++++ 原文抜粋 ++++

音読は、オーバーラッピング、シャドウウィングなどのアクティビティを含む、ステップのある一貫した学習方法の一つです。音読は特にPhonemic Awareness(音韻的意識)を効果的に向上することにつながると言われています。
Phonemic Awarenessは、シンプルに言うと、文字と音のつながりのことを指します。例えば、’ph’ という音が /f/の音に対応しているということや、 ’elephant’という組み合わせが、/élɪf(ə)nt/という音になるということを知っていることを指します。その知識があることにより、英語の音を聞き分けられることに繋がり、結果的にリスニング力や、その他のスキルの向上につながると示唆されています。
そのような音読ですが、授業においても導入可能で、一つのアクティビティとしてのプライミング(準備段階)から、一つの教材を使い一つクラス全体を音読の授業にすることなども可能です。ここからは音読に使える教材のポイント、一つ一つのステップを具体例と共に説明していきます。ちなみに、見出しの(○回)はそのアクティビティを行う回数の参考数となります。
音読指導のステップ
音読のステップは以下の7つがあります。
(1) ただ聞く
(2) スクリプトを読みながら一緒に聞く
(3) 1行ずつ語彙・文法、発音、内容の確認
(4) オーバーラッピング
(5) シャドーウィング
(6) 音源を聞かずに音読
(7) リスニング
少し多いですが一つずつ見ていきましょう。
ステップ1:ただ聞く(2回)
最初のステップはスクリプトを読まずに音そのものに集中し、どれくらい理解できたかを確認する段階になります。流れとしては、音源を流す→内容確認の質問、を2回繰り返します。(場合により1回でも構いません)
導入としては、「これから〇〇についての文章を聞きます。どのような内容なのか、どのような単語が聞こえてきたのかを意識しながら聞きましょう。」などでよいと思います。
聞いたあとは、クラス全体か個人に、「どのような内容でしたか?」「どのような単語が聞こえましたか?」「〇〇という単語はどういった意味ですか?」など内容確認として聞いていきます。必要であれば2回目を聞いて同じプロセスを繰り返します。

++++ データ ++++

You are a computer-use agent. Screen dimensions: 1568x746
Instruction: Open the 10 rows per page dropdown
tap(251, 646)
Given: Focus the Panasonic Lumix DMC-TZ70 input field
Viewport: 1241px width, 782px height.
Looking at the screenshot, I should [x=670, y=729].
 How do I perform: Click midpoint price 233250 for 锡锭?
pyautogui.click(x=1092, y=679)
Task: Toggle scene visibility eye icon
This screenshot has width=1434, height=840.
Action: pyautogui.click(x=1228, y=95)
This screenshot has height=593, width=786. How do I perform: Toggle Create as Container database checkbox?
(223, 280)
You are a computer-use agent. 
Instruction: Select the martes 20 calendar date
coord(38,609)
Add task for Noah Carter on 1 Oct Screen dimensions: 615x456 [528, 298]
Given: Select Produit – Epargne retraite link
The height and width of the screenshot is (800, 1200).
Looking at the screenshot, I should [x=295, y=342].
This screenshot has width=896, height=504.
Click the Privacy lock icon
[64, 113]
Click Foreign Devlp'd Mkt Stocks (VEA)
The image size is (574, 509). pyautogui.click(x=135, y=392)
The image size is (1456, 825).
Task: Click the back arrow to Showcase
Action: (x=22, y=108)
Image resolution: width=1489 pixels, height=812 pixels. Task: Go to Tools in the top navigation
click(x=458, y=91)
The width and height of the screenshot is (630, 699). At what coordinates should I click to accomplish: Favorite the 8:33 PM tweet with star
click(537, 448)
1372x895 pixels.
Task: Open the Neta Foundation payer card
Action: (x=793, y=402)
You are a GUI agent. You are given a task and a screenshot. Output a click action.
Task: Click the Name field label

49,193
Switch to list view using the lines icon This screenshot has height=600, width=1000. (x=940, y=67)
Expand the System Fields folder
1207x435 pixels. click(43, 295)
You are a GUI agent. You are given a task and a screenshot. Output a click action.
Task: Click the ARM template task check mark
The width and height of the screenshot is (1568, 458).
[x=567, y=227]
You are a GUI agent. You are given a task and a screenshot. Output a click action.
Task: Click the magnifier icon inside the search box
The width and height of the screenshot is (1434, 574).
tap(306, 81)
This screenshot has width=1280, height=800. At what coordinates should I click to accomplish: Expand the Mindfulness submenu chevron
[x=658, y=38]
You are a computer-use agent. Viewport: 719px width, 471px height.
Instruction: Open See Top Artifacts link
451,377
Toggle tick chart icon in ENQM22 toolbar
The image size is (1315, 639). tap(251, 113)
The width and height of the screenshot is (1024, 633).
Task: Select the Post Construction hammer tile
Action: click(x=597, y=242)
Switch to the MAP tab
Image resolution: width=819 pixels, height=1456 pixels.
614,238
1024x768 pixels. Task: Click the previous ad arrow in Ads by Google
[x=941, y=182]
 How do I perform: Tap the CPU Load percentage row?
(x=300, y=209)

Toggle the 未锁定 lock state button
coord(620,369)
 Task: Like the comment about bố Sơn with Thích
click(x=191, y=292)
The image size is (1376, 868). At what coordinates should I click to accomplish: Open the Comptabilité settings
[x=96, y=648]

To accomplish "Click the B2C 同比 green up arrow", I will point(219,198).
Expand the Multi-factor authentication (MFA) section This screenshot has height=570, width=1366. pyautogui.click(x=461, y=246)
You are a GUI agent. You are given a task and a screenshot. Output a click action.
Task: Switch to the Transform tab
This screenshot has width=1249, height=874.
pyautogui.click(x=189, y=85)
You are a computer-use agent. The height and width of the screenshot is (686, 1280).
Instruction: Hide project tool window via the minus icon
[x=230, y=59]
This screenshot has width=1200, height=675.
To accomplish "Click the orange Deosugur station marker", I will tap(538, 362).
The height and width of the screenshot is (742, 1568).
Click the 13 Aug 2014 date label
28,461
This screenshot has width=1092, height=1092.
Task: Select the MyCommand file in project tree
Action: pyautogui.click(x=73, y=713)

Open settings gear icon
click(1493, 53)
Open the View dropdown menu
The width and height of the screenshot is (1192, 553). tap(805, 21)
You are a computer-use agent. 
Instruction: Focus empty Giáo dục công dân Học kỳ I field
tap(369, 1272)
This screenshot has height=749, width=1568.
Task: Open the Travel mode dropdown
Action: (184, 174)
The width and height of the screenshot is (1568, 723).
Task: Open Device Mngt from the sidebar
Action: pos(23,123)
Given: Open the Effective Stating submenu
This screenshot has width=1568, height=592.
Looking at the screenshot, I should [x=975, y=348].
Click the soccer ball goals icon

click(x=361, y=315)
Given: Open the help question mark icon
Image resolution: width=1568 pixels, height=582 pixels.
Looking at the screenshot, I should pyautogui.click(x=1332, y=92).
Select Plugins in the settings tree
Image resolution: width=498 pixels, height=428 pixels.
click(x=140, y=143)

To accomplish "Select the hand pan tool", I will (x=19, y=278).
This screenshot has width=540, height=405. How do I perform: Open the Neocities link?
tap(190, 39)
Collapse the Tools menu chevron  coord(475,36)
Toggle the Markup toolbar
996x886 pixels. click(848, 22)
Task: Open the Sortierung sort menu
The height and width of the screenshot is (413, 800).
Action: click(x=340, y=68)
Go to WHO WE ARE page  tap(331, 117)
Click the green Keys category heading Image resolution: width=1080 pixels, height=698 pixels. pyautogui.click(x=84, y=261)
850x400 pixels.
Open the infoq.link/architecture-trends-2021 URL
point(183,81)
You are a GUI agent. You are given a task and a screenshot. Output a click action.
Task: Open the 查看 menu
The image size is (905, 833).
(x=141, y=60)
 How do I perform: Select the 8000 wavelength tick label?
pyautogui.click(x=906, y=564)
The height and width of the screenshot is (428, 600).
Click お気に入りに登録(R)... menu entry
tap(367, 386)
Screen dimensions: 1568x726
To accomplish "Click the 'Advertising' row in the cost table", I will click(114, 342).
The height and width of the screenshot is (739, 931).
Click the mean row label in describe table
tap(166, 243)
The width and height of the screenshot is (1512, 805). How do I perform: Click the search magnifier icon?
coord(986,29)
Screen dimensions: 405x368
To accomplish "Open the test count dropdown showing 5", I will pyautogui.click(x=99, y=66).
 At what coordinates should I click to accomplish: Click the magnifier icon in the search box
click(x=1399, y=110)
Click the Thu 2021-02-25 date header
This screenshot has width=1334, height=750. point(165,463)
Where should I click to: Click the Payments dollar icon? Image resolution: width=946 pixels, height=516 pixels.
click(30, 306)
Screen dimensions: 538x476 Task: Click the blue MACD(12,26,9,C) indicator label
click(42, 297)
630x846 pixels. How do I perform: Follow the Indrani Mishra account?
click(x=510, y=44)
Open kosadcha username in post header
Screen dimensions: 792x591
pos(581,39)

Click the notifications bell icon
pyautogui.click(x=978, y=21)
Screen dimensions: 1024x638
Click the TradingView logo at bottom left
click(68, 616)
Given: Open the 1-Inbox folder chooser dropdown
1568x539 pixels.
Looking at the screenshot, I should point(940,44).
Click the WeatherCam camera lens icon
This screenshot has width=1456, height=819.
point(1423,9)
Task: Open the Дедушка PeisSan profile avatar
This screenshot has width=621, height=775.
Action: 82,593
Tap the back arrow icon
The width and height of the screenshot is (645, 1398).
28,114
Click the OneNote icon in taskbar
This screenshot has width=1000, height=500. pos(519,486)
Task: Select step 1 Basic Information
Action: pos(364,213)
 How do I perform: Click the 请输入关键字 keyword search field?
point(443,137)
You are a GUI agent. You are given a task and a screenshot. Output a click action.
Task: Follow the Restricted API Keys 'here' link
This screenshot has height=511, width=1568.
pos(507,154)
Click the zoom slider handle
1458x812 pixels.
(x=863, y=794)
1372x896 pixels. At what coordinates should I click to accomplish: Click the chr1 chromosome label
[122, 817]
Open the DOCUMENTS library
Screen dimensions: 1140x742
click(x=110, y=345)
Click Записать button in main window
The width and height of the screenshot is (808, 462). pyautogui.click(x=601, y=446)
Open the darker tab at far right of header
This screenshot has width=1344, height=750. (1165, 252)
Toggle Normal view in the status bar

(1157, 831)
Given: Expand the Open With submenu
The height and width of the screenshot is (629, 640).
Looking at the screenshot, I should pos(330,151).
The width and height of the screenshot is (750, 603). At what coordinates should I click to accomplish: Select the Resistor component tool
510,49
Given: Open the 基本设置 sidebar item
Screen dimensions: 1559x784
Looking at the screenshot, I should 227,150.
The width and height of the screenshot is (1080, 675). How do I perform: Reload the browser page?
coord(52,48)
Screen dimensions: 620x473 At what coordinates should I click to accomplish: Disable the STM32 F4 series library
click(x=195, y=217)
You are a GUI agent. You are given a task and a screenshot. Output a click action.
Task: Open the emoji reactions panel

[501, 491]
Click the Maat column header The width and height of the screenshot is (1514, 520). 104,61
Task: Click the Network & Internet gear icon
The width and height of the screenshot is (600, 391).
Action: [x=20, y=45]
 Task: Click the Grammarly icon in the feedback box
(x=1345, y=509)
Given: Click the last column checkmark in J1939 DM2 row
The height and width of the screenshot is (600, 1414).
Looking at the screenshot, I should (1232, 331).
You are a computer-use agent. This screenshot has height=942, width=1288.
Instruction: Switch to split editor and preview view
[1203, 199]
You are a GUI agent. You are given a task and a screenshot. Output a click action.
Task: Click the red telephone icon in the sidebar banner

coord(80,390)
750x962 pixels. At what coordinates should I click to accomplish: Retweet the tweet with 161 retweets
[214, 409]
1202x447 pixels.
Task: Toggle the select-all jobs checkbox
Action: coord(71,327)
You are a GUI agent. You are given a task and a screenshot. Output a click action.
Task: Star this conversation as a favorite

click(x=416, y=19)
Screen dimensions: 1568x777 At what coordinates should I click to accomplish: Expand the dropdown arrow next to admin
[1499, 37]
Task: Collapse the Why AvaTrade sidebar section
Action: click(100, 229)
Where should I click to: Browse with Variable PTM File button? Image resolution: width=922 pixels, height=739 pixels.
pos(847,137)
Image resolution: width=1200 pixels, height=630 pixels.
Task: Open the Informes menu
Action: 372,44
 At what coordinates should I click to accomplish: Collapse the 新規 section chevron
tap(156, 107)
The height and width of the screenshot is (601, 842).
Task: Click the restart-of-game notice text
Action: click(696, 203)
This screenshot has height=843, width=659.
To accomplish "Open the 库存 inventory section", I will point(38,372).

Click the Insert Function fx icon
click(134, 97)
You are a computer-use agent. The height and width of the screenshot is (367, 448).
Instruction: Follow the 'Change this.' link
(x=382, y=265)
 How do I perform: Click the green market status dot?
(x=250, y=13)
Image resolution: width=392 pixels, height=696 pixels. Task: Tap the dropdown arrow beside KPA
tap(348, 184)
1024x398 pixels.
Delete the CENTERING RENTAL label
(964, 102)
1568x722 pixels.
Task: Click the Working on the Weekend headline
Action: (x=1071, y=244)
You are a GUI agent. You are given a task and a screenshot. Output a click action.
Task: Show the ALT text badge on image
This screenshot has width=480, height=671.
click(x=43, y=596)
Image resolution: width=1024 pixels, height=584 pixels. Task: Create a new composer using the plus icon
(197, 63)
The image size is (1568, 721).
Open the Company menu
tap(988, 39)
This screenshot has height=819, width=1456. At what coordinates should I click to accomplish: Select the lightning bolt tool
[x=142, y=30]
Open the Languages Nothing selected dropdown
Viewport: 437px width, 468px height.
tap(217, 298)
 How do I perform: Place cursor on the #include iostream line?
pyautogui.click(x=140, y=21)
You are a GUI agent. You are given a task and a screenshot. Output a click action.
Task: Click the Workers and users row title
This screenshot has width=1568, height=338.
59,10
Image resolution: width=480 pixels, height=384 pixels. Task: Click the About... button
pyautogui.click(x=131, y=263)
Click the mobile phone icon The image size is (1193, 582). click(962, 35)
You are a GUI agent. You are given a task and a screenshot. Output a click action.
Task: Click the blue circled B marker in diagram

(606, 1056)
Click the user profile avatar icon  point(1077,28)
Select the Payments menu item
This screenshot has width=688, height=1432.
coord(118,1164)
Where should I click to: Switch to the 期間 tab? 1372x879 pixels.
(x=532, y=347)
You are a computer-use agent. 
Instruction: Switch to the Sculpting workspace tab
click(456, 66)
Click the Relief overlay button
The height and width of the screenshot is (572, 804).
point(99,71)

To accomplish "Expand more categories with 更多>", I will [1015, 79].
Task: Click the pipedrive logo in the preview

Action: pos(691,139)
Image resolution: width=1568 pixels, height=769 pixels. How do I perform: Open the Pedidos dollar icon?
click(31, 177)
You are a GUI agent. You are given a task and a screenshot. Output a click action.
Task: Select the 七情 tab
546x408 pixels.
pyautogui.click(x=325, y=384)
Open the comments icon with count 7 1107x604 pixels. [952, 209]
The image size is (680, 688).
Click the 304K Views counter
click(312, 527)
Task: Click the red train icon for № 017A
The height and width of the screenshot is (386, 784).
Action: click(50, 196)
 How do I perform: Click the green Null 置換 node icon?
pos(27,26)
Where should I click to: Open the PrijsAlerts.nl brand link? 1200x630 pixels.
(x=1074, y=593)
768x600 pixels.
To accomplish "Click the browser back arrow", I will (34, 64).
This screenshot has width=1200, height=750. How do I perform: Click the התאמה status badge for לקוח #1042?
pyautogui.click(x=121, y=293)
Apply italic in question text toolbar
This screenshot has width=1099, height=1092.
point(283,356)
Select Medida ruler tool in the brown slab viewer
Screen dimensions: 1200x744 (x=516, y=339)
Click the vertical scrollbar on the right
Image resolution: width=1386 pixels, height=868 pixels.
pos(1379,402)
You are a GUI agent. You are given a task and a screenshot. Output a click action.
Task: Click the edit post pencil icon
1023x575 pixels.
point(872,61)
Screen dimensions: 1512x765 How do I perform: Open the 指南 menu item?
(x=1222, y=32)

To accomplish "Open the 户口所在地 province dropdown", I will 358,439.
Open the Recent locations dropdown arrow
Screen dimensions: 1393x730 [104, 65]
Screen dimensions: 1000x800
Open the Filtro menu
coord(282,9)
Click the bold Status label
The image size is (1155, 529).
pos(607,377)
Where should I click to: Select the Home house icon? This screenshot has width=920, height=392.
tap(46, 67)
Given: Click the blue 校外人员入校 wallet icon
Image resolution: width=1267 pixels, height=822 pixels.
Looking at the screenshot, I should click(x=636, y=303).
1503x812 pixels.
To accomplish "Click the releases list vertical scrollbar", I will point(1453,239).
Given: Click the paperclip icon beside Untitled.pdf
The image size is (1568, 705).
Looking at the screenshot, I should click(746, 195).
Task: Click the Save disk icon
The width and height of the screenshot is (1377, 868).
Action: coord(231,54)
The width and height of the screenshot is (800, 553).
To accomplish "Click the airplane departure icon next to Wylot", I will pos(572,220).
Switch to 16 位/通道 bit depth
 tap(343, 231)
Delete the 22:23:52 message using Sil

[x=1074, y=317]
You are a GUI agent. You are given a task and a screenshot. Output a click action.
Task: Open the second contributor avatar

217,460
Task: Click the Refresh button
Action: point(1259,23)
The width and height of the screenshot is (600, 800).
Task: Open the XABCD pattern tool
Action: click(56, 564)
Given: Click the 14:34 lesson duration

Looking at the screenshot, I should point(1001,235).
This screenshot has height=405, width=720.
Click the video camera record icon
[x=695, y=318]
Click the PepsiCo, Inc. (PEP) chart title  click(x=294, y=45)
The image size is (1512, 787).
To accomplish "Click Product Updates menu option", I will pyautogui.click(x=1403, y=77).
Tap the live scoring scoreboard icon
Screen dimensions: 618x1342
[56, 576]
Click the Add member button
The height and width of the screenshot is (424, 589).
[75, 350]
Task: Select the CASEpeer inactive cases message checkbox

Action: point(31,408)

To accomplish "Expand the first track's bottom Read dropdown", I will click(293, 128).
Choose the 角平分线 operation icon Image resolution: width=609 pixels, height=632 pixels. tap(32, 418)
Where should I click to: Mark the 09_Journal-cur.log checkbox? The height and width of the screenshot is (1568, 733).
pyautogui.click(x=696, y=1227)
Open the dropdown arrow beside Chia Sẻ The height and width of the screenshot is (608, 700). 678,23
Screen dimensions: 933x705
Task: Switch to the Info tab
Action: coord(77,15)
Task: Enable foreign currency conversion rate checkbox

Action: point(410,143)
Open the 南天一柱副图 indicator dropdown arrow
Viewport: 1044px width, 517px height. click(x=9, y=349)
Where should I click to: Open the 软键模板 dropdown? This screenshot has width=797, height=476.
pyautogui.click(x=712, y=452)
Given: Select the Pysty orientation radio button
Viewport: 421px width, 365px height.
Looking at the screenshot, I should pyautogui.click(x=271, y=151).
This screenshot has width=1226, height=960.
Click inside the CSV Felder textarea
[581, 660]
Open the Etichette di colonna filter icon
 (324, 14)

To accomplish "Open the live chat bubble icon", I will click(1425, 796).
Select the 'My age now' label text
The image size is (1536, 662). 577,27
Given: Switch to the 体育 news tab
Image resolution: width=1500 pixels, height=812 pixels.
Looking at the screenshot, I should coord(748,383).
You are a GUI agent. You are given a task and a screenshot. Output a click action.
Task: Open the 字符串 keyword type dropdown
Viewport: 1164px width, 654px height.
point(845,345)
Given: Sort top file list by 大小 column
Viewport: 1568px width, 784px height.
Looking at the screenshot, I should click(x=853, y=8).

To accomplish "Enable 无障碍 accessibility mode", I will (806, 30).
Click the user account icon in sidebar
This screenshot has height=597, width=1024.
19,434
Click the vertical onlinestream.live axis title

++++

* 練習問題 1
次の(a)〜(c)が音読についての文章の内容と一致するかどうかを、それぞれ「はい」か「いいえ」で答え、判断の根拠となる文章中の語句をそのまま引用してください。
(a) 音読のステップは全部で7つある。
(b) ステップ1では、スクリプトを読みながら音源を聞く。
(c) 見出しの(○回)は、そのアクティビティを行う回数の参考数である。
* 練習問題 2
音読についての文章のうち、「ステップ1:ただ聞く(2回)」を含む語句で始まり「う。」などでよいと思います。」で終わる部分を、一字も変えずに書き出してください。
* 練習問題 3
音読についての文章によると、音読は特に何を効果的に向上させることにつながると言われていますか。

* 最終解答 1
(a) はい。「音読のステップは以下の7つがあります。」
(b) いいえ。「最初のステップはスクリプトを読まずに音そのものに集中し」
(c) はい。「見出しの(○回)はそのアクティビティを行う回数の参考数となります。」

* 最終解答 2
ステップ1:ただ聞く(2回)
最初のステップはスクリプトを読まずに音そのものに集中し、どれくらい理解できたかを確認する段階になります。流れとしては、音源を流す→内容確認の質問、を2回繰り返します。(場合により1回でも構いません)
導入としては、「これから〇〇についての文章を聞きます。どのような内容なのか、どのような単語が聞こえてきたのかを意識しながら聞きましょう。」などでよいと思います。

* 最終解答 3
Phonemic Awareness(音韻的意識)です。